Record extracts Block Start

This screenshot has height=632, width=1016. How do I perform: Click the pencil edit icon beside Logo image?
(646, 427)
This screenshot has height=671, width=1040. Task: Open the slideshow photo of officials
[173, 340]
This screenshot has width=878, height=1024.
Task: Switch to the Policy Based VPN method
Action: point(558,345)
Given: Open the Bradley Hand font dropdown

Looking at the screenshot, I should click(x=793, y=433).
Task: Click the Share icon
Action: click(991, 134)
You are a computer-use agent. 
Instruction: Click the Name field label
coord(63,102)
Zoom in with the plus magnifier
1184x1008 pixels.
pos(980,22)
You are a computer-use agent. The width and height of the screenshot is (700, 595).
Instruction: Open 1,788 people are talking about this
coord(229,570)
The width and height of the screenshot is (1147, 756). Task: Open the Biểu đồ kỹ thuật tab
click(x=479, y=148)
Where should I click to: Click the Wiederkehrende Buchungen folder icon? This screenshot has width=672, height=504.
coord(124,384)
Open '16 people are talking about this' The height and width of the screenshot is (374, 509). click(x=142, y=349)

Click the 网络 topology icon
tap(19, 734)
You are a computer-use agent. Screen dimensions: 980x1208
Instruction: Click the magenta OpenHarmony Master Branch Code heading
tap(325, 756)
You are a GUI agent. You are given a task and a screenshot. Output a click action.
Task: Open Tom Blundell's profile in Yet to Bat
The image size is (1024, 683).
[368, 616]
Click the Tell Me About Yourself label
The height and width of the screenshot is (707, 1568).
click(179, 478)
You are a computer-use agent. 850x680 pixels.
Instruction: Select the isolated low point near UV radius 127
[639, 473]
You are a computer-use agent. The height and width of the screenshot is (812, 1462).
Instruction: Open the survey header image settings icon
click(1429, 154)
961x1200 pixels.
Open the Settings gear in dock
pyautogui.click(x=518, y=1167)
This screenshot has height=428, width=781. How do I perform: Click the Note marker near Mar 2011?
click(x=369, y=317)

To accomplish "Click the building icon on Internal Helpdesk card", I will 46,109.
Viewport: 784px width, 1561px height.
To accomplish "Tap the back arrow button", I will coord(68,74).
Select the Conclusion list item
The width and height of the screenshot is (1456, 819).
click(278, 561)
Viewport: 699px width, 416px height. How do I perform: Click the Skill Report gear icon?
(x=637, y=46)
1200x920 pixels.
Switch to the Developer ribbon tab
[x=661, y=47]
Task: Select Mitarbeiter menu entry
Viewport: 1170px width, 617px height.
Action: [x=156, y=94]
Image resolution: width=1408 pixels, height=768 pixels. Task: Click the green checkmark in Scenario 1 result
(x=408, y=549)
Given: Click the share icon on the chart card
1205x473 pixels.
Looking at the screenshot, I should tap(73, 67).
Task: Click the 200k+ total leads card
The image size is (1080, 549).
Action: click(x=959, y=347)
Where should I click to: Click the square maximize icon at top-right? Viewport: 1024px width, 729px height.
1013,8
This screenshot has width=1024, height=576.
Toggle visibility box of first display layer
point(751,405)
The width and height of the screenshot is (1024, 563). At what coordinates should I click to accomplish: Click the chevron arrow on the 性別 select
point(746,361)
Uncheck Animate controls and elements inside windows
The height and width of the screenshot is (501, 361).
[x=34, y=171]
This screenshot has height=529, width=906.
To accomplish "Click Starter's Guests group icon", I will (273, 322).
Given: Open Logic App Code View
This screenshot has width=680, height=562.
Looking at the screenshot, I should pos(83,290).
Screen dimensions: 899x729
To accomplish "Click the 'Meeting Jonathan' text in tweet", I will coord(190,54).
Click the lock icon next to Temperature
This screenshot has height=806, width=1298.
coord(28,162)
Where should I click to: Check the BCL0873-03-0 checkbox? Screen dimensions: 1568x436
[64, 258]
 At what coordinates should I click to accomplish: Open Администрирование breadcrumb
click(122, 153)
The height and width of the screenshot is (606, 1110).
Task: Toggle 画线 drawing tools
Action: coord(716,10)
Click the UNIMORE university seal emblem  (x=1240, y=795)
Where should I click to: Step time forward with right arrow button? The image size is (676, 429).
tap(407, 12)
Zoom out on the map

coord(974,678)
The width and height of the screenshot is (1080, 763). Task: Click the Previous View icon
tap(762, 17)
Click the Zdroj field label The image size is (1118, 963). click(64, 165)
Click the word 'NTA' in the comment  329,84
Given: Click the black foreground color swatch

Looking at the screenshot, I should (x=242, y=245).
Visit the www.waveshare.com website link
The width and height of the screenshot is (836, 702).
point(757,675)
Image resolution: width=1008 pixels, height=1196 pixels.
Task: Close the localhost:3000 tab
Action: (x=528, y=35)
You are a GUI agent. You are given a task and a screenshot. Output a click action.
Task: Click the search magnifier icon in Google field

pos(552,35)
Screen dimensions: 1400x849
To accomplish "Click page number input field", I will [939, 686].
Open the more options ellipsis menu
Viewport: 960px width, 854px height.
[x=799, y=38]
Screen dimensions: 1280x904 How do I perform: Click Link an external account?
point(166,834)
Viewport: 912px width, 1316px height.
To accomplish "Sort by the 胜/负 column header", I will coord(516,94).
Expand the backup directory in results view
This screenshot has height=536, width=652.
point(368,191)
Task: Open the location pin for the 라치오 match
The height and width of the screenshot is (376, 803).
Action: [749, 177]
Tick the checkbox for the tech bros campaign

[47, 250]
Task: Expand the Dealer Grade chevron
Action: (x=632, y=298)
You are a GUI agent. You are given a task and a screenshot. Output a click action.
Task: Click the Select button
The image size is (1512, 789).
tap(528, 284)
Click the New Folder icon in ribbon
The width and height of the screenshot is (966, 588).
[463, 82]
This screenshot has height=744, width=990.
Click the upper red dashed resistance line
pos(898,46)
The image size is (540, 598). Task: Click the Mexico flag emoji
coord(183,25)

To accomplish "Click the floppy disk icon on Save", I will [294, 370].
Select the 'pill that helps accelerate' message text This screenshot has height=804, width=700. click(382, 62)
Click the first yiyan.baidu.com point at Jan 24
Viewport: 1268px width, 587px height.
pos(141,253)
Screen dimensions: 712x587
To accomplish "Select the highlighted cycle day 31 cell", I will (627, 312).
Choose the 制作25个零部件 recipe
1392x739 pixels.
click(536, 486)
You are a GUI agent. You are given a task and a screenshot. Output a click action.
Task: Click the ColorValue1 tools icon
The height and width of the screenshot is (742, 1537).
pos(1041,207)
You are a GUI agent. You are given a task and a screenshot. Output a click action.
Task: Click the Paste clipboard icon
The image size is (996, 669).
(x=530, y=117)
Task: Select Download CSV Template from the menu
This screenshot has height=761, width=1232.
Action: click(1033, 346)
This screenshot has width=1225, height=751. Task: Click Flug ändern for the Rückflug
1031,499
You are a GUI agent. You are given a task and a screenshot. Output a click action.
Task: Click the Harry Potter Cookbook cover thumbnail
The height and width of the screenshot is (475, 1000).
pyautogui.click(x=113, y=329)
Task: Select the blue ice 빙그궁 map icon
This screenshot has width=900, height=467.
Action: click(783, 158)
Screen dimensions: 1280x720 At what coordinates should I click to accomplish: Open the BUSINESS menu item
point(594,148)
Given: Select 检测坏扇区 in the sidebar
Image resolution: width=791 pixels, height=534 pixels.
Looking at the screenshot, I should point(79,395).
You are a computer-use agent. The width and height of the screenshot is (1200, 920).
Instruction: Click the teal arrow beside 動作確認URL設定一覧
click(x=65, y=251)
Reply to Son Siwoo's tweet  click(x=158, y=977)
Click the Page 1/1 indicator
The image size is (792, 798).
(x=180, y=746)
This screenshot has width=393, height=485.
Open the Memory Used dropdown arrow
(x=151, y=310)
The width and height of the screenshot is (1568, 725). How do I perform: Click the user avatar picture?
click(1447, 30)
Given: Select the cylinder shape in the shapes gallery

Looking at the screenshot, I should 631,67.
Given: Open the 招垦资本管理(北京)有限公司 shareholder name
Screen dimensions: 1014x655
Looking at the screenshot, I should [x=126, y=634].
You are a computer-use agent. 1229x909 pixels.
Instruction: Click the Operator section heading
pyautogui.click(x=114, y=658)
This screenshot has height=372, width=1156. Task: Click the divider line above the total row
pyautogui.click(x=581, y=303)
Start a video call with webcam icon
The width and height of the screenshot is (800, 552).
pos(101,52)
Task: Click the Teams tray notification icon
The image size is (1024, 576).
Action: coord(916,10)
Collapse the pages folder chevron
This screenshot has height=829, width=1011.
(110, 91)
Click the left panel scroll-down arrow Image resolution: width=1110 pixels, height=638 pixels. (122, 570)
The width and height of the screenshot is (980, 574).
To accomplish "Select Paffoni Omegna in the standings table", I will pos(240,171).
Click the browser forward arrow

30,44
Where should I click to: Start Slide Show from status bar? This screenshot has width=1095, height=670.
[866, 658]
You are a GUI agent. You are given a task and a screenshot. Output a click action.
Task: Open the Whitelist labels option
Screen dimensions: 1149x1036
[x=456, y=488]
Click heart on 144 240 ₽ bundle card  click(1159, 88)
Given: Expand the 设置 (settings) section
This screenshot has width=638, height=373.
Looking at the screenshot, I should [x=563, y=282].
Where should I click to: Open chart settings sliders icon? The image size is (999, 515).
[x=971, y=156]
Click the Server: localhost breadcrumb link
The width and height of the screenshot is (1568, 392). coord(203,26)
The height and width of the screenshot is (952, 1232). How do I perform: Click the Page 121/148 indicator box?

Record extracts Block End

Assigned task:
Each line above where the word "card" occurs should be returned in full.

Finished exercise:
To accomplish "Click the building icon on Internal Helpdesk card", I will 46,109.
Given: Click the share icon on the chart card
Task: Click the 200k+ total leads card
Click heart on 144 240 ₽ bundle card  click(1159, 88)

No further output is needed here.